**Aim of the exercise:**
Please quote exactly the lines below from the line containing "Click Revision Terminada status for form 3705" to the line containing "has width=1400, height=862.", both lines included, and nothing else.

**Raw data:**
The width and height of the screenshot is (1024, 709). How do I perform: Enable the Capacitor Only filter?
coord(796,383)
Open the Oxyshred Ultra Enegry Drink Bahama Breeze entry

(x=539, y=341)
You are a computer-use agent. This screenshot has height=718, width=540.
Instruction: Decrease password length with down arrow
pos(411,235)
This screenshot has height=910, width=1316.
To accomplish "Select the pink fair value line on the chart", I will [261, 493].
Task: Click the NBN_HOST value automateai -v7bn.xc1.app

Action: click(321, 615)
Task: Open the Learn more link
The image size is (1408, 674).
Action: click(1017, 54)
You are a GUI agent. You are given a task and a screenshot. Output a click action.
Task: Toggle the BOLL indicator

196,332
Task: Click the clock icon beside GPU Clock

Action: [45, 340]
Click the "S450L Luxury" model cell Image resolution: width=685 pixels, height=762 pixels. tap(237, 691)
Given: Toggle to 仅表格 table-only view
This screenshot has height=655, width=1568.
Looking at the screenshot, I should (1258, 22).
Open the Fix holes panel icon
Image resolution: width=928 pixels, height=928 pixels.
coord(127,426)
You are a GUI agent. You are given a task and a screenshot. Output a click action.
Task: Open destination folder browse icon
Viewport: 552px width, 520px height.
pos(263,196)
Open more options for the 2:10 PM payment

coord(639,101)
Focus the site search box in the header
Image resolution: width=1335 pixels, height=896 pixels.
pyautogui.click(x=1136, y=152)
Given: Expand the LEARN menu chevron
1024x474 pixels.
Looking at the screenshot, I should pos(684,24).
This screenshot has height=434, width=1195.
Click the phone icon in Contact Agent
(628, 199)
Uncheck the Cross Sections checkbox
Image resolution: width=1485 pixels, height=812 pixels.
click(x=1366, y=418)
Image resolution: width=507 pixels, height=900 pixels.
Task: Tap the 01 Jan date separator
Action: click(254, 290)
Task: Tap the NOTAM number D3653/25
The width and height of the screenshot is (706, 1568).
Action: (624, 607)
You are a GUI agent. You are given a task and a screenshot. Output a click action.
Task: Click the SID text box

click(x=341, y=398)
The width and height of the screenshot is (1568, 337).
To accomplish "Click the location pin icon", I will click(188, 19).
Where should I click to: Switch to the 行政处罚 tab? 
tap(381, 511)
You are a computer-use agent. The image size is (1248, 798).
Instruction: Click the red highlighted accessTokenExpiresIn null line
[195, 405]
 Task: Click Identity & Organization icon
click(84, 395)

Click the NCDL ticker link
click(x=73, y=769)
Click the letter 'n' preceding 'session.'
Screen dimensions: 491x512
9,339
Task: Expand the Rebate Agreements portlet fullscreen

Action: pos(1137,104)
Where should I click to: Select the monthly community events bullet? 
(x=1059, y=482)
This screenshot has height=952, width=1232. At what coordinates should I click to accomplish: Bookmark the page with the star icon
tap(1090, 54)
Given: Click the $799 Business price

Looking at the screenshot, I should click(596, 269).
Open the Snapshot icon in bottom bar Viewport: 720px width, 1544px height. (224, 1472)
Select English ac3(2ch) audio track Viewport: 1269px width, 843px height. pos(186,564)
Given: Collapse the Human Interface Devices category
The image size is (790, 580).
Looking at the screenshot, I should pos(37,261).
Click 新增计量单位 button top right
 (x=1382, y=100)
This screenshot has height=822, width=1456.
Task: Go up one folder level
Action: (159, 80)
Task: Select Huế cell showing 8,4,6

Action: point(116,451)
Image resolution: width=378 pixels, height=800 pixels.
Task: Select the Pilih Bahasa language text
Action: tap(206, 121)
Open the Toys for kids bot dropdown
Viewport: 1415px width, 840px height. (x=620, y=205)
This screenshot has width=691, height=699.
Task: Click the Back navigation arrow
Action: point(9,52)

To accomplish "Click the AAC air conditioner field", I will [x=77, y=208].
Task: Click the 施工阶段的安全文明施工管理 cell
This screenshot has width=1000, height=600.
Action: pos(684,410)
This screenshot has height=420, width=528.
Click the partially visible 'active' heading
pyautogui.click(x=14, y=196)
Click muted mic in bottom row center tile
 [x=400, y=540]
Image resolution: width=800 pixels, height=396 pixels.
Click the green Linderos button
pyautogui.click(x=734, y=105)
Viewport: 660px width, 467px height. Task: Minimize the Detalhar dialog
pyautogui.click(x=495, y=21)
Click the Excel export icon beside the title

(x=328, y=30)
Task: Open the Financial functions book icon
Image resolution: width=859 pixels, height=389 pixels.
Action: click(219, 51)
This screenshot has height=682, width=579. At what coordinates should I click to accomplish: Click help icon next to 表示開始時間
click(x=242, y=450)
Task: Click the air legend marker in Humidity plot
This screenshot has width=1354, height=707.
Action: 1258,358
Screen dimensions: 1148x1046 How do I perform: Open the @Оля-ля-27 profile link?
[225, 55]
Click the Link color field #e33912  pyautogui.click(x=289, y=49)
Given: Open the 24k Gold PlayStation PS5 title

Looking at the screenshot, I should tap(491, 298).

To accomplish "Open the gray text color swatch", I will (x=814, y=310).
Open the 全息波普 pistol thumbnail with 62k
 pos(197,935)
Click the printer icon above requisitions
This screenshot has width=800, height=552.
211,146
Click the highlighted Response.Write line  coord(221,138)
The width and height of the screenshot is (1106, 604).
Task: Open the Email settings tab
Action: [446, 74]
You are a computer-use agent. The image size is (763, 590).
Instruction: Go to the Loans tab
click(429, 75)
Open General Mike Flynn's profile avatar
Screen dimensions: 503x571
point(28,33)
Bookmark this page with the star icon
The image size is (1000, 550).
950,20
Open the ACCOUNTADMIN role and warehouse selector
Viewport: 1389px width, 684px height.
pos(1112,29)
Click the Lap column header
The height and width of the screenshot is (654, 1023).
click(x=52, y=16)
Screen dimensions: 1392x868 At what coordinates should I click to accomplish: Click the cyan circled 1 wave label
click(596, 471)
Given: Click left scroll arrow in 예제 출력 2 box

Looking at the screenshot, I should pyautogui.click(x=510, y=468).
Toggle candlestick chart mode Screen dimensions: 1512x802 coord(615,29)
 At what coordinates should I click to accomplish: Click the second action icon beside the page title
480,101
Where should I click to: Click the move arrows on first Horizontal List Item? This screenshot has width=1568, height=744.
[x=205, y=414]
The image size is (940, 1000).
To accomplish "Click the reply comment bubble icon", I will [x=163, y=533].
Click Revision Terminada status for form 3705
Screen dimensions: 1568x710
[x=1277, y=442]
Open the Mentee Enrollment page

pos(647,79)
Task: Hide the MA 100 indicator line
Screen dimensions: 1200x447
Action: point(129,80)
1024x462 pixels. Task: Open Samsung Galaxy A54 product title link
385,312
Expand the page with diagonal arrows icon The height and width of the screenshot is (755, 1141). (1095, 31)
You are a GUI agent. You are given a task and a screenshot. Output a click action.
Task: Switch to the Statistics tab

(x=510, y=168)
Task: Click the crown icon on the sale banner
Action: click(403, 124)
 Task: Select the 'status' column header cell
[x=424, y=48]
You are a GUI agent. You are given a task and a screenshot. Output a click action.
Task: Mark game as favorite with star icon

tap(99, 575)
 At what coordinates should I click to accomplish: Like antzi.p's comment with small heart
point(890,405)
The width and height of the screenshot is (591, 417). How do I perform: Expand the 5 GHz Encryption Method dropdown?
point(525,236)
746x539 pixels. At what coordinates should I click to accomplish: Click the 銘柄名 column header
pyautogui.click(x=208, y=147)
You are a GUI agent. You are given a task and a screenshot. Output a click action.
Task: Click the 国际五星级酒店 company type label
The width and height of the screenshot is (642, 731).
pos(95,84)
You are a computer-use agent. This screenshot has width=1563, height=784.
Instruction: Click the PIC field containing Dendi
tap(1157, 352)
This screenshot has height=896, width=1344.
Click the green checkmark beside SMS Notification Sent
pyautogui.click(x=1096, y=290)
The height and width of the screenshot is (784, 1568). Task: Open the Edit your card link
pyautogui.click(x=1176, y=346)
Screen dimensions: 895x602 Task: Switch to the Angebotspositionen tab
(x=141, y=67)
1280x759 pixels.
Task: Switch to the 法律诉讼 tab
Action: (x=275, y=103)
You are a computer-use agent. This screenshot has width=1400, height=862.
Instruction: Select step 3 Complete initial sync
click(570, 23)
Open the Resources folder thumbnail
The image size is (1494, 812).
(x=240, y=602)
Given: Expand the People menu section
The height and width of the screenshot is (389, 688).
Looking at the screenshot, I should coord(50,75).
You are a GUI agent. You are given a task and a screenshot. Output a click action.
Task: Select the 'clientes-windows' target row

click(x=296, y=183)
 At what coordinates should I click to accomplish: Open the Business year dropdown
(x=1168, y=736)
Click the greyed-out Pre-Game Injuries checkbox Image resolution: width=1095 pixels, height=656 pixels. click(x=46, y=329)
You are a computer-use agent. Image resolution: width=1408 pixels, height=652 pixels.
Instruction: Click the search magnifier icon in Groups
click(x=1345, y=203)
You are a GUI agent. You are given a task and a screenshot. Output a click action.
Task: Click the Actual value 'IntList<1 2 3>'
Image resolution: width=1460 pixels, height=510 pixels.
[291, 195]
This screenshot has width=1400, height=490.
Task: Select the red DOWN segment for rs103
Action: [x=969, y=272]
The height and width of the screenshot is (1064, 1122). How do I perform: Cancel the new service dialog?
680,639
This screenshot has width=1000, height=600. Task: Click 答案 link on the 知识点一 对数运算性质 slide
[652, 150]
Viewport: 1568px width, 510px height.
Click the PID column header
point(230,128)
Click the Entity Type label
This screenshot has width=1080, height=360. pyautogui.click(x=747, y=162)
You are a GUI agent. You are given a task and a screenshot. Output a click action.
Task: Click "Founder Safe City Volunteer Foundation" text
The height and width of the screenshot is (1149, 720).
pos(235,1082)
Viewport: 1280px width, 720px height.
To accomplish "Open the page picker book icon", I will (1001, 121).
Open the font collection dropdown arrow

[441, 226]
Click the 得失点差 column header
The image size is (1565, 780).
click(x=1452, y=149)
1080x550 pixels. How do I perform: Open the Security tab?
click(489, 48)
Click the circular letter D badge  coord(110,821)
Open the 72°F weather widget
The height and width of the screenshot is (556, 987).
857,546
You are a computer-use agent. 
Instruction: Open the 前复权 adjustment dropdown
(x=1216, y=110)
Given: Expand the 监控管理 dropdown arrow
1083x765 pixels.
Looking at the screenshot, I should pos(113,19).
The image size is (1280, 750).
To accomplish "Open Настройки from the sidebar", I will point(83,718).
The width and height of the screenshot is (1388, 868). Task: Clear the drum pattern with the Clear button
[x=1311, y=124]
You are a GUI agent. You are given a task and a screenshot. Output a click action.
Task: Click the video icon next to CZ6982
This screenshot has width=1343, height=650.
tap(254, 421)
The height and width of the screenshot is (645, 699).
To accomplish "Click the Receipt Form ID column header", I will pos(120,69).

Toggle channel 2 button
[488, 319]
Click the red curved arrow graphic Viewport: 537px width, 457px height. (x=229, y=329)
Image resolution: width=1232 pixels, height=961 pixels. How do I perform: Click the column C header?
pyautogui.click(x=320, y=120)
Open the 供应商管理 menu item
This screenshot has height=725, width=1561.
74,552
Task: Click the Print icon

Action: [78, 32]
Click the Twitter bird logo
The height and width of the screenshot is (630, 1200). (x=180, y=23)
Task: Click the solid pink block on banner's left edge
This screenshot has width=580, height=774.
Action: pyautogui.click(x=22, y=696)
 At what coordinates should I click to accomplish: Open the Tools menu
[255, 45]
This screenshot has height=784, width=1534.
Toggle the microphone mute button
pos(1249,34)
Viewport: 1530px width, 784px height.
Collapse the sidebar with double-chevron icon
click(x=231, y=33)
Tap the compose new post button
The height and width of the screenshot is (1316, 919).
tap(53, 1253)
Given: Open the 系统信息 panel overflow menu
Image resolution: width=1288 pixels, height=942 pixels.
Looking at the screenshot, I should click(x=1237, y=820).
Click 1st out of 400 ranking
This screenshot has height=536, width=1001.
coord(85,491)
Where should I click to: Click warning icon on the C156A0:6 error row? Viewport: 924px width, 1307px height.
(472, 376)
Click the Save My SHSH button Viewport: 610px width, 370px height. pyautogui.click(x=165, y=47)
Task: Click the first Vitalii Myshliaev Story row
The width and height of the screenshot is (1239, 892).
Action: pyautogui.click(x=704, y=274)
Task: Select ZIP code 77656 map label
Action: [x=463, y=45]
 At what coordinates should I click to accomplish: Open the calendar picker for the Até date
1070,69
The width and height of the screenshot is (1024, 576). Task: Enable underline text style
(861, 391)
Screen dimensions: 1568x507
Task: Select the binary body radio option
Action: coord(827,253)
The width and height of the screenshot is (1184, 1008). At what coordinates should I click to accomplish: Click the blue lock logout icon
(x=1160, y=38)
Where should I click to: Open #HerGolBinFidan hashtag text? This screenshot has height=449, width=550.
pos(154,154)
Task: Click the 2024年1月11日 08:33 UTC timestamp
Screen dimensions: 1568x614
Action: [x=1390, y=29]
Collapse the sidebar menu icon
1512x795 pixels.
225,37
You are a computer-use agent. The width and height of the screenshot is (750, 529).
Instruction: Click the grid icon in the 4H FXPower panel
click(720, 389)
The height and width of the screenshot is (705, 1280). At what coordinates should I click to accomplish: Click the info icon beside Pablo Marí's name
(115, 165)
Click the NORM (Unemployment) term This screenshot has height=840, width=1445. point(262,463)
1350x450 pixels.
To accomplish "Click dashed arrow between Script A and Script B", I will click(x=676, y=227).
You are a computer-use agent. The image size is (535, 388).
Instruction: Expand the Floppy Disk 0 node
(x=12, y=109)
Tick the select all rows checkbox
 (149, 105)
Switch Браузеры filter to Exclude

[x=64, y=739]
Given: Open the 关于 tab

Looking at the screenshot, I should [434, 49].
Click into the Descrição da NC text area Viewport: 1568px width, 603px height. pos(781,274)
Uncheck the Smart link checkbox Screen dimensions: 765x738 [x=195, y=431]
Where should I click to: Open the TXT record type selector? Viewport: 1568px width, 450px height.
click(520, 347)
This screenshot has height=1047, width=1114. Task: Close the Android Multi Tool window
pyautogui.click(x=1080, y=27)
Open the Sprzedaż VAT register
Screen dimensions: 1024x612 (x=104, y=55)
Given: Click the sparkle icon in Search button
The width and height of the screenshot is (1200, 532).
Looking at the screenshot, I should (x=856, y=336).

**Output below:**
Click Revision Terminada status for form 3705
Screen dimensions: 1568x710
[x=1277, y=442]
Open the Mentee Enrollment page

pos(647,79)
Task: Hide the MA 100 indicator line
Screen dimensions: 1200x447
Action: point(129,80)
1024x462 pixels. Task: Open Samsung Galaxy A54 product title link
385,312
Expand the page with diagonal arrows icon The height and width of the screenshot is (755, 1141). (1095, 31)
You are a GUI agent. You are given a task and a screenshot. Output a click action.
Task: Switch to the Statistics tab

(x=510, y=168)
Task: Click the crown icon on the sale banner
Action: click(403, 124)
 Task: Select the 'status' column header cell
[x=424, y=48]
You are a GUI agent. You are given a task and a screenshot. Output a click action.
Task: Mark game as favorite with star icon

tap(99, 575)
 At what coordinates should I click to accomplish: Like antzi.p's comment with small heart
point(890,405)
The width and height of the screenshot is (591, 417). How do I perform: Expand the 5 GHz Encryption Method dropdown?
point(525,236)
746x539 pixels. At what coordinates should I click to accomplish: Click the 銘柄名 column header
pyautogui.click(x=208, y=147)
You are a GUI agent. You are given a task and a screenshot. Output a click action.
Task: Click the 国际五星级酒店 company type label
The width and height of the screenshot is (642, 731).
pos(95,84)
You are a computer-use agent. This screenshot has width=1563, height=784.
Instruction: Click the PIC field containing Dendi
tap(1157, 352)
This screenshot has height=896, width=1344.
Click the green checkmark beside SMS Notification Sent
pyautogui.click(x=1096, y=290)
The height and width of the screenshot is (784, 1568). Task: Open the Edit your card link
pyautogui.click(x=1176, y=346)
Screen dimensions: 895x602 Task: Switch to the Angebotspositionen tab
(x=141, y=67)
1280x759 pixels.
Task: Switch to the 法律诉讼 tab
Action: (x=275, y=103)
You are a computer-use agent. This screenshot has width=1400, height=862.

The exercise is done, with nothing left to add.